### EXTRACTED TEXT

1. vswitchd Overview

Fig.1. OVS Architecture (image source NSRC[1])

As depicted in Fig.1, ovs-vswitchd sits in the key position of OVS, which needs to interact with OpenFlow controller, OVSDB, and kernel module.

  1. Core components in the system
    • communicate with outside world using OpenFlow
    • communicate with ovsdb-server using OVSDB protocol
    • communicate with kernel over netlink
    • communicate with system through netdev abstract interface
  2. Implements mirroring, bonding, and VLANs
  3. CLI Tools: ovs-ofctl, ovs-appctl

The following diagram reveals more details:

                       |    ovs-vswitchd   |<-->ovsdb-server
                       |      ofproto      |<-->OpenFlow controllers
                       | netdev | | ofproto|
                       +--------+ |provider|
                       | netdev | +--------+

Here, the vswitch module is further devided into submodules/libraies:

  • ovs-vswitchd: vswitchd daemon
  • ofproto: library which abstracts ovs bridge
  • ofproto-provider: interface to control an specific kind of OpenFlow switch
  • netdev: library which abstracts network devices
  • netdev-provider: OS- and hardware-specific interface to network devices

We explain these concepts and data structures in following sections.

2. Key Data Structures

                         |   +-------------------+
                         |   |    ovs-vswitchd   |<-->ovsdb-server
                         |   +-------------------+
                         |   |      ofproto      |<-->OpenFlow controllers
                         |   +--------+-+--------+  _
                         |   | netdev | |ofproto-|   |
               userspace |   +--------+ |  dpif  |   |
                         |   | netdev | +--------+   |
                         |   |provider| |  dpif  |   |
                         |   +---||---+ +--------+   |
                         |       ||     |  dpif  |   | implementation of
                         |       ||     |provider|   | ofproto provider
                         |_      ||     +---||---+   |
                                 ||         ||       |
                          _  +---||-----+---||---+   |
                         |   |          |datapath|   |
                  kernel |   |          +--------+  _|
                         |   |                   |
                         |_  +--------||---------+

Fig.2.1. OVS Internal Architecture [2]

An OVS bridges manages two types of resources:

  • the forwarding plane it controls (datapath)

### DATA LISTING
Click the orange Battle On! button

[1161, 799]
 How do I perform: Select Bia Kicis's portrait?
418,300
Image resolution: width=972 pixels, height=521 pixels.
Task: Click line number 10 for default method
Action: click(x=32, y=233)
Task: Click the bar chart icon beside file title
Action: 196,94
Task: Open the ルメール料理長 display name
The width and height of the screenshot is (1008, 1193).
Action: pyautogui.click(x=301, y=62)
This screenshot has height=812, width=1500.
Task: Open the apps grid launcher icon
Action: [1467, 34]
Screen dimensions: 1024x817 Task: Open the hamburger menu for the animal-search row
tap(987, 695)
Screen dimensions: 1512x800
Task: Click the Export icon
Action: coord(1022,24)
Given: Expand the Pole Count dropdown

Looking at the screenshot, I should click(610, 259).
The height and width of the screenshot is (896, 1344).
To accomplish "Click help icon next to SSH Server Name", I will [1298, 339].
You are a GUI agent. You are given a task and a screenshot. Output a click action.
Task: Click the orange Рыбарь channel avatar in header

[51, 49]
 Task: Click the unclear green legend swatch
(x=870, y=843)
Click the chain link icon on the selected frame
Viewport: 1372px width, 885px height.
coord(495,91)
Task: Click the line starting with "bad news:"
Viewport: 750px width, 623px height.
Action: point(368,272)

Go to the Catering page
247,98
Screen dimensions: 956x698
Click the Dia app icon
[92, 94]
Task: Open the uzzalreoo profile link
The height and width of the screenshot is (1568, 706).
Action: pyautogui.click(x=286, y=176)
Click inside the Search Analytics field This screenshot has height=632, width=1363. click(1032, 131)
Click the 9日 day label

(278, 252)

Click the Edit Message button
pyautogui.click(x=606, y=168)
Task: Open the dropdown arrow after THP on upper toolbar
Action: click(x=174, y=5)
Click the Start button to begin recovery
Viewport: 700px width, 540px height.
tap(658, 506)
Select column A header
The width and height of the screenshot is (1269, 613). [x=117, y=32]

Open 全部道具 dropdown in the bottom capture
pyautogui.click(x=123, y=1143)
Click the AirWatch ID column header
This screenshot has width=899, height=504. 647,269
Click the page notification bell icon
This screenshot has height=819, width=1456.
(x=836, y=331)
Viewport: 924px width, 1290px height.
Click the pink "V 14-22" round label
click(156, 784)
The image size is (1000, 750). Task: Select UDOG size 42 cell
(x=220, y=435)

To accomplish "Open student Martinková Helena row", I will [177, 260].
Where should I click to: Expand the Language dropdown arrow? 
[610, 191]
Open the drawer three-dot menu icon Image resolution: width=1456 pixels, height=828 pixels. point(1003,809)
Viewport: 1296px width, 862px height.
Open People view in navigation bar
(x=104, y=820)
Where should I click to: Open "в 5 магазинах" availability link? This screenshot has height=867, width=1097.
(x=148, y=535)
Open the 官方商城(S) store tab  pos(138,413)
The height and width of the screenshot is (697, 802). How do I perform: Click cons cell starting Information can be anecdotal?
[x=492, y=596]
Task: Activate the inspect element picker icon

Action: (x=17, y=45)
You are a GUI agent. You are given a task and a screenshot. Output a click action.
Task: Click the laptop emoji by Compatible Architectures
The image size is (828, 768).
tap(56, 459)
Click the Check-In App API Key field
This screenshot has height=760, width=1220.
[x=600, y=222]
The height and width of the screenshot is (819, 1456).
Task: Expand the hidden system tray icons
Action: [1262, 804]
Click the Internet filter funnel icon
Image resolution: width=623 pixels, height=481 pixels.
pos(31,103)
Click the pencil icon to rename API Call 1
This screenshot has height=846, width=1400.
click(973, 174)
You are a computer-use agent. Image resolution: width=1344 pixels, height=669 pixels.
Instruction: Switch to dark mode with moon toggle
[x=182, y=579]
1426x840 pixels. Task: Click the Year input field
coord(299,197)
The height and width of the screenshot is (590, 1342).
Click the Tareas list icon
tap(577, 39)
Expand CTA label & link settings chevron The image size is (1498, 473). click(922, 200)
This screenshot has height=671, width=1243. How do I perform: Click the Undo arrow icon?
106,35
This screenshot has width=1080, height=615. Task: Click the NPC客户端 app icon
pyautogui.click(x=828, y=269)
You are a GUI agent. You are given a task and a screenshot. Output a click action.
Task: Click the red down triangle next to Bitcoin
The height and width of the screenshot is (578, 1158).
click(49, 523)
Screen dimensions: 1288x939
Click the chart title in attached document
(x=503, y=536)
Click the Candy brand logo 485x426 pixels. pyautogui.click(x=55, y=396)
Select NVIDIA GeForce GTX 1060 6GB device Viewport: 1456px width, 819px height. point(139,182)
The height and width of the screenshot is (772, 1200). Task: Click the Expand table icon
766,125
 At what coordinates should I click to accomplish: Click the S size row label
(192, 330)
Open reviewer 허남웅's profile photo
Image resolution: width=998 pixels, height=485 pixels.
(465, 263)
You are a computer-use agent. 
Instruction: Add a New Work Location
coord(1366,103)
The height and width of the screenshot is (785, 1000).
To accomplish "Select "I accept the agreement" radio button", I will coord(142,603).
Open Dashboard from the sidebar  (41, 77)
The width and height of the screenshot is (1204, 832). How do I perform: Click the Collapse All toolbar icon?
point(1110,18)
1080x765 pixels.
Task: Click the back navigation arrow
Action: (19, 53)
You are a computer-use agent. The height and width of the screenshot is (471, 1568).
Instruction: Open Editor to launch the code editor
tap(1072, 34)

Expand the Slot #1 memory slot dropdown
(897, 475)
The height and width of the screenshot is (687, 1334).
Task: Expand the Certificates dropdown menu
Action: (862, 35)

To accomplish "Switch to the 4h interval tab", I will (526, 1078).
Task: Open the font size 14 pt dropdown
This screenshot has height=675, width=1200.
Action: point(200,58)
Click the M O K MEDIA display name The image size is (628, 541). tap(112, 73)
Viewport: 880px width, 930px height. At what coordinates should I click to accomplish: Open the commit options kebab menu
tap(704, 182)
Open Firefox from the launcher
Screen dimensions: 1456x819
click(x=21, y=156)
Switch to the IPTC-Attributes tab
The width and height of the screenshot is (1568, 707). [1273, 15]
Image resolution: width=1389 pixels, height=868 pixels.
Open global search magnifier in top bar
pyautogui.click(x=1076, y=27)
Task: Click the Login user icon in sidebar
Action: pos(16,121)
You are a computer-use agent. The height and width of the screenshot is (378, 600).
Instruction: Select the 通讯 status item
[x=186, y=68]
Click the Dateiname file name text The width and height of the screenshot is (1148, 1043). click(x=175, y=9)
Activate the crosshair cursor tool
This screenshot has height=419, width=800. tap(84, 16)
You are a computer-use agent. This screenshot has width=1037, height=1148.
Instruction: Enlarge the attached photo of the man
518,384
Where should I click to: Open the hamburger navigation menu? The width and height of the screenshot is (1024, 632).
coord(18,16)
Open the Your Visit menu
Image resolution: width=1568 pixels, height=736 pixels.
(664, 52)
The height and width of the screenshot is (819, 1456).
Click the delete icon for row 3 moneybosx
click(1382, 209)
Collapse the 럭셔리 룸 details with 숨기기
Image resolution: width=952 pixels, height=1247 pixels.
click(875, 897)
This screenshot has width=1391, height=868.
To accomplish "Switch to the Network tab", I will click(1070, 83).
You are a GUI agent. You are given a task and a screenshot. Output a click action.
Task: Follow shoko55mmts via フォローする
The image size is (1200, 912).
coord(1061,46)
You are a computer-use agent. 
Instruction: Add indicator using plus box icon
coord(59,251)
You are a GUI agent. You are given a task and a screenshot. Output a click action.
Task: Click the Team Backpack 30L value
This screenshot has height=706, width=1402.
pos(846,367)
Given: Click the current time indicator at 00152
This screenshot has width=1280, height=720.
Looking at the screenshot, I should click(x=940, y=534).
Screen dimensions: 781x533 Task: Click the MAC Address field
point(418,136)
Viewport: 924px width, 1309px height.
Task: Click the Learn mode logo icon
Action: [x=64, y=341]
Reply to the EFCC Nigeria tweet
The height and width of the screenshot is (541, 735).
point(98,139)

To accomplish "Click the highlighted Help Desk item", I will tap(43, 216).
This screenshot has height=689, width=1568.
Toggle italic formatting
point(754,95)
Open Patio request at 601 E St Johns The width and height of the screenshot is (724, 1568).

### STATED EXERCISE 1
Turn the paragraph of the OVS text beginning "As depicted in Fig.1" into a short bulleted list that keeps its main facts.
### STATED EXERCISE 2
Answer these questions from the OVS text, one per line:
(a) Which protocol does vswitchd use to communicate with ovsdb-server?
(b) Which two CLI tools are listed?
(c) What does the netdev library abstract?
### STATED EXERCISE 3
Echo the passage of the OVS text between "Fig.1. OVS Architecture" and "and kernel module.", inclusive.
None of the entries are needed here.

### TASK RESULT 1
- ovs-vswitchd holds the key position in OVS.
- It must interact with the OpenFlow controller, OVSDB, and the kernel module.

### TASK RESULT 2
(a) The OVSDB protocol.
(b) ovs-ofctl and ovs-appctl.
(c) Network devices.

### TASK RESULT 3
Fig.1. OVS Architecture (image source NSRC[1])

As depicted in Fig.1, ovs-vswitchd sits in the key position of OVS, which needs to interact with OpenFlow controller, OVSDB, and kernel module.